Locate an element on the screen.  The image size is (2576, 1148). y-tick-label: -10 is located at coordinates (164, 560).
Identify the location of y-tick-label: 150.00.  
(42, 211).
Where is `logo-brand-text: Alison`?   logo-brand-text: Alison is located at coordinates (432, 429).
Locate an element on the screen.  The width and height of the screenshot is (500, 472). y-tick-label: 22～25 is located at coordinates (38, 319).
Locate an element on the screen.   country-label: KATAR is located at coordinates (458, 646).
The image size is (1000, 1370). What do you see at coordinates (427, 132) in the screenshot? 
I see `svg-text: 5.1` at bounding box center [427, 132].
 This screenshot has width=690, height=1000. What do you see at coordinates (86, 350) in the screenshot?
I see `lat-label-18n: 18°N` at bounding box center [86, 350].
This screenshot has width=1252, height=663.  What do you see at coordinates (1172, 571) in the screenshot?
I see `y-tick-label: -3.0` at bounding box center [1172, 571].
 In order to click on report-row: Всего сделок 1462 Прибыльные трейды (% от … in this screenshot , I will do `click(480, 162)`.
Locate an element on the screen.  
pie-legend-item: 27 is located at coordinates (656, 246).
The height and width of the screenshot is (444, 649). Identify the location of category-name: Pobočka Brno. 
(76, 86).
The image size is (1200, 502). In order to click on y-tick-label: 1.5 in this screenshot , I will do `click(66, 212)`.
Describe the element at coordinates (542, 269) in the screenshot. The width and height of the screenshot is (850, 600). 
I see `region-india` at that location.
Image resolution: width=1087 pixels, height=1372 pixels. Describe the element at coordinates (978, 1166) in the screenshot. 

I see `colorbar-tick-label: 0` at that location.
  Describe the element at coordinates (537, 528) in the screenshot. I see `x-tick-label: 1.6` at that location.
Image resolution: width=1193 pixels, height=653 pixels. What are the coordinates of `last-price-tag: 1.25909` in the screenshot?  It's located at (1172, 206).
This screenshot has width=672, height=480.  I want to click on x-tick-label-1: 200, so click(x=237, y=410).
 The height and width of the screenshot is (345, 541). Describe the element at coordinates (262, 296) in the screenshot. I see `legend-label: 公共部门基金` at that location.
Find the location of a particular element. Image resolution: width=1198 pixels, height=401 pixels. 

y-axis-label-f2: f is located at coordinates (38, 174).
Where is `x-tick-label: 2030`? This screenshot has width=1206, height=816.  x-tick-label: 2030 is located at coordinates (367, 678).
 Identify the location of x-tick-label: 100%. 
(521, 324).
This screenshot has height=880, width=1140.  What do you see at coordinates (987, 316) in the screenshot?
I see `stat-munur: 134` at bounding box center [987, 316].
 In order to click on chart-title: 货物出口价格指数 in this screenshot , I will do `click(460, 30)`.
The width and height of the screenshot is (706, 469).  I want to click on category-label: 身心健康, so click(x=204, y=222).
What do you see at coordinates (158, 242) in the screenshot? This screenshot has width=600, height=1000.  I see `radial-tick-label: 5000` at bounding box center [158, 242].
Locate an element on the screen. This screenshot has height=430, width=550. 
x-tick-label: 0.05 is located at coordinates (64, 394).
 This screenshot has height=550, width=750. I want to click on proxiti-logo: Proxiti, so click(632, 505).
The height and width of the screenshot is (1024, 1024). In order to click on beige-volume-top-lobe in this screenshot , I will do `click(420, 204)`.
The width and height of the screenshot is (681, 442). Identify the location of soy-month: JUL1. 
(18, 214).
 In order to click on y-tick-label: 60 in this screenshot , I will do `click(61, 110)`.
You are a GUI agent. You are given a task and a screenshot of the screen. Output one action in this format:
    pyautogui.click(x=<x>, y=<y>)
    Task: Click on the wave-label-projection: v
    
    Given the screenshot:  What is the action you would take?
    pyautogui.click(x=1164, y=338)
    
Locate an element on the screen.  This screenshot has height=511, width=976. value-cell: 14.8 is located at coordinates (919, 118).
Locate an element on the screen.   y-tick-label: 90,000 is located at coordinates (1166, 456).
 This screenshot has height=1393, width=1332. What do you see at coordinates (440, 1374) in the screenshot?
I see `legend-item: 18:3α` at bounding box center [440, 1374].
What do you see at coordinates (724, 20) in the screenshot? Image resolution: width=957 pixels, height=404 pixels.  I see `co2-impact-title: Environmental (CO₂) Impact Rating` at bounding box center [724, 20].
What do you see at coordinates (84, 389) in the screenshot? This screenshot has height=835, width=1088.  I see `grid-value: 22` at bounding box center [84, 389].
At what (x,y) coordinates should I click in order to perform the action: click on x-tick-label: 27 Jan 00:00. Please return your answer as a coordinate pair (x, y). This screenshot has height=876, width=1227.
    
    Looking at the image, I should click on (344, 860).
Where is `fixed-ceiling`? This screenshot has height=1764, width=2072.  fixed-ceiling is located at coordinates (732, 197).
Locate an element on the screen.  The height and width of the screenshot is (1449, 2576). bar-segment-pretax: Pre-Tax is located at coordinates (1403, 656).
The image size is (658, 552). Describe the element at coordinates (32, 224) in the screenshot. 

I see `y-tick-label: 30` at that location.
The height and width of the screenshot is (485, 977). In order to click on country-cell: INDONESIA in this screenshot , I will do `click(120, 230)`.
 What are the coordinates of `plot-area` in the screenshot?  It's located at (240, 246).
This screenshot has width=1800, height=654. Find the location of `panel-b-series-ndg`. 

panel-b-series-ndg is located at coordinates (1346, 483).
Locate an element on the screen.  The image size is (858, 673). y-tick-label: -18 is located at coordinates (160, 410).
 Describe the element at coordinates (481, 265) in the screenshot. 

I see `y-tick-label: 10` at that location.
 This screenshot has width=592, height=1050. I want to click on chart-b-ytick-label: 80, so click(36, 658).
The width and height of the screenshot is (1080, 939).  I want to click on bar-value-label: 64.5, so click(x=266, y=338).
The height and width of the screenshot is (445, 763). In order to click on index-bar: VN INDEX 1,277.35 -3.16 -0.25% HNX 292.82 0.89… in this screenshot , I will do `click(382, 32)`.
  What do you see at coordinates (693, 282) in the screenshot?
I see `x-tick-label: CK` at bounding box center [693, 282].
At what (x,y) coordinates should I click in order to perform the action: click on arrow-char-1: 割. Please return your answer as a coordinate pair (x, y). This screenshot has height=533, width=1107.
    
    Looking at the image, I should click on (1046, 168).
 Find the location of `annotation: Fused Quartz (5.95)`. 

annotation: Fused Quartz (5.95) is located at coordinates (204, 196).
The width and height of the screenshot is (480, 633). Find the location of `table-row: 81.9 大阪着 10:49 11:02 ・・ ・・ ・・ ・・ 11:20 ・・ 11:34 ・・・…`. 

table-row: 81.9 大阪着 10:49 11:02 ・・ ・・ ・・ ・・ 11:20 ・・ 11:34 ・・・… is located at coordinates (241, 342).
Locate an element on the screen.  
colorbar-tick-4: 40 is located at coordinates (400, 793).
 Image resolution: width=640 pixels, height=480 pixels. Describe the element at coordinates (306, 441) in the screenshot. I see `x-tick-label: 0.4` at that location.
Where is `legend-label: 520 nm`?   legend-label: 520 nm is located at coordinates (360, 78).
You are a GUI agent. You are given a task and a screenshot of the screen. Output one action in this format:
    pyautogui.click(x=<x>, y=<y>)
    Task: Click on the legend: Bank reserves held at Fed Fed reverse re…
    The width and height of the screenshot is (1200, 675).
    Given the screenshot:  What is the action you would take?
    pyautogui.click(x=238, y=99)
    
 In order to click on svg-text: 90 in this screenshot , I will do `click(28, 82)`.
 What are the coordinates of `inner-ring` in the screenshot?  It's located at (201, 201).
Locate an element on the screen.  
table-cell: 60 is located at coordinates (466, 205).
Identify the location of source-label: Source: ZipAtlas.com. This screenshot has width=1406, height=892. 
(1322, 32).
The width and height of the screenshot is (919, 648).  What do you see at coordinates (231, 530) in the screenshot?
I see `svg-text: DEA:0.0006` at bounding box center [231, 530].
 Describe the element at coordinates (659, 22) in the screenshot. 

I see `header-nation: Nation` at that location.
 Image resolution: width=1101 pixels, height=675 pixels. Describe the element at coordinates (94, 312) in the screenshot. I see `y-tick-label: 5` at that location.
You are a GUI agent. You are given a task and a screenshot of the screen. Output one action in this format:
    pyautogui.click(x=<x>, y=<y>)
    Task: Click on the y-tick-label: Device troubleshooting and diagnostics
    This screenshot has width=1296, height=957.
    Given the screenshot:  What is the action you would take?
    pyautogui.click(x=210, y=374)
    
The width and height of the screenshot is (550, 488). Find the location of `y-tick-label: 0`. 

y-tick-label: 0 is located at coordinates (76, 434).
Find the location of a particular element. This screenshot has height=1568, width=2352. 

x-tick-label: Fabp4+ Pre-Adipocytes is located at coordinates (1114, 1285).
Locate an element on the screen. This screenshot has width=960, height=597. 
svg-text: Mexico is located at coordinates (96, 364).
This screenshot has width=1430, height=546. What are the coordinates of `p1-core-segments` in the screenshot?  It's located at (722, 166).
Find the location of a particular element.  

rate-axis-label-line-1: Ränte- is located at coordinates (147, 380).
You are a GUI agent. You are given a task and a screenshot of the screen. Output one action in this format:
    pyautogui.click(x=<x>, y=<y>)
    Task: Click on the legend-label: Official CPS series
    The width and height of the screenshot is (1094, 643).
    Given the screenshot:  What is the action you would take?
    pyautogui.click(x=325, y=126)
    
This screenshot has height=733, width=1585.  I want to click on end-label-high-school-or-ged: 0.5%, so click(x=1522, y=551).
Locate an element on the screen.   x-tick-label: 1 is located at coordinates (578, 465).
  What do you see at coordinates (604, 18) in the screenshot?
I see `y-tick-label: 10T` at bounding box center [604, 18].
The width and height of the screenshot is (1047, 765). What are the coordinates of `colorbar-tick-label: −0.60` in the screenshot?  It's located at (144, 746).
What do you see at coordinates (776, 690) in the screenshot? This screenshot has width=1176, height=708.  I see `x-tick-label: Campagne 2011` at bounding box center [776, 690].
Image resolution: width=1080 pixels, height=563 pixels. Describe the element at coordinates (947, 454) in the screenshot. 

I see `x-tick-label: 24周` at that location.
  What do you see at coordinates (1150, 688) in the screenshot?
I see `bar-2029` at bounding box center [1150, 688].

What the task requires:
Lay out as a numbered list the lines above from the line containing "This screenshot has width=1800, height=654." to the line containing "coordinates (160, 410).", leaving out blank lines.

Solution to this task:
1. This screenshot has width=1800, height=654. Find the location of `panel-b-series-ndg`. 
2. panel-b-series-ndg is located at coordinates (1346, 483).
3. Locate an element on the screen.  The image size is (858, 673). y-tick-label: -18 is located at coordinates (160, 410).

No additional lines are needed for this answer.